§ Page:
↓↓↓
Wednesday 23 June 2010

A balls-up all round...

I just bought this nice-looking LP (people go on about DG's design, which was indeed fab, but so was Telefunken's, antiquely austere and delightfully discreet) on eBay - and was immediately struck by a discrepancy on the front:



Er, since when has minor Mozart and Beethoven chamber music had anything to do with the North German organ!? This is the kind of mistake you can understand being made with computers but I'm surprised to find it from the days of cutting, pasting and typesetting by hand. Anyone else come across anything similar?

(Talking of the North German organ, I also just bought a 2-LP set of 'Buxtehude and His Contemporaries', superbly played by Lionel Rogg, HMV SLS 801/2 - odd number, don't you think? - not from eBay, from JustClassical, which I can highly recommend for excellent service. As EMI has just reissued another batch of Rogg's Buxtehude, I guess this outstanding set will never appear as digits...)

Anyway, that's not all.
↑↑↑
§ Records supplied:
↓↓↓
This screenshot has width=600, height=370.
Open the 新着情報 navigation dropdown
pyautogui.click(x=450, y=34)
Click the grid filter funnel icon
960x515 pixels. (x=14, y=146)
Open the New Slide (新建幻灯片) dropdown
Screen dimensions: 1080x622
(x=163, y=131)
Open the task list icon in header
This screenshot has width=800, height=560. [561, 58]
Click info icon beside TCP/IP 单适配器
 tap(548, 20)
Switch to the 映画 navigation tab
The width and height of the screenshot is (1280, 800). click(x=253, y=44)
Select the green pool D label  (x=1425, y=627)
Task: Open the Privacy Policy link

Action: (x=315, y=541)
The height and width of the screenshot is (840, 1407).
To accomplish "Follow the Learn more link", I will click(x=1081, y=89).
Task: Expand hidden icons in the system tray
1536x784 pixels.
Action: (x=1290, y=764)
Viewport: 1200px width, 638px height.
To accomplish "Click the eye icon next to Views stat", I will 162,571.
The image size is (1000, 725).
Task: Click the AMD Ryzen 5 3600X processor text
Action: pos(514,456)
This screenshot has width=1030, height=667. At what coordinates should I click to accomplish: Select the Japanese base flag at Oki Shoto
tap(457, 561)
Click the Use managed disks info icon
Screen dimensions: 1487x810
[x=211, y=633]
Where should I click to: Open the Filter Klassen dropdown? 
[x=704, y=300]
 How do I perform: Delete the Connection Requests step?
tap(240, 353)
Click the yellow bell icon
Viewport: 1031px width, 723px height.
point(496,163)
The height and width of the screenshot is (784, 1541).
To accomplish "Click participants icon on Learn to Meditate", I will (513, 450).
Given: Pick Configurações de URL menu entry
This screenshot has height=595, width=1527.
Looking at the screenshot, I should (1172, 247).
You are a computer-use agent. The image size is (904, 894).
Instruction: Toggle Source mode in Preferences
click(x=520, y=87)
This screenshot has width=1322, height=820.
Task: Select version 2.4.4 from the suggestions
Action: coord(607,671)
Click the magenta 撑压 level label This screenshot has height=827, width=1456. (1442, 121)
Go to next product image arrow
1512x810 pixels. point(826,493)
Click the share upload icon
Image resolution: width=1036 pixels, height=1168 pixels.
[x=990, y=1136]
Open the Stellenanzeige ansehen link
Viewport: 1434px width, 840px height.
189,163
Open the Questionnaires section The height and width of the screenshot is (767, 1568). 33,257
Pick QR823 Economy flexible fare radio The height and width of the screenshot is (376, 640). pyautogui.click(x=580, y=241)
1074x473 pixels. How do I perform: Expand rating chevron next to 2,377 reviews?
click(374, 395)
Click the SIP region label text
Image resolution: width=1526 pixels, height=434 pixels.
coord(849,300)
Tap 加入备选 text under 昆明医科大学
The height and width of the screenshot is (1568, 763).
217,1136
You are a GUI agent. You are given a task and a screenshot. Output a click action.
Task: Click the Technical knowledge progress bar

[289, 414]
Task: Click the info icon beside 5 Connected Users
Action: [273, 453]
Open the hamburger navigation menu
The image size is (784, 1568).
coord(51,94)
↑↑↑
§ Given task A: In the post, who played the 2-LP set 'Buxtehude and His Contemporaries'?
§ Given task B: Write out the stretch of the post from "I just bought" through "across anything similar?", changing "Telefunken" to "Philips".

§ Task output A: Lionel Rogg

§ Task output B:
I just bought this nice-looking LP (people go on about DG's design, which was indeed fab, but so was Philips's, antiquely austere and delightfully discreet) on eBay - and was immediately struck by a discrepancy on the front:



Er, since when has minor Mozart and Beethoven chamber music had anything to do with the North German organ!? This is the kind of mistake you can understand being made with computers but I'm surprised to find it from the days of cutting, pasting and typesetting by hand. Anyone else come across anything similar?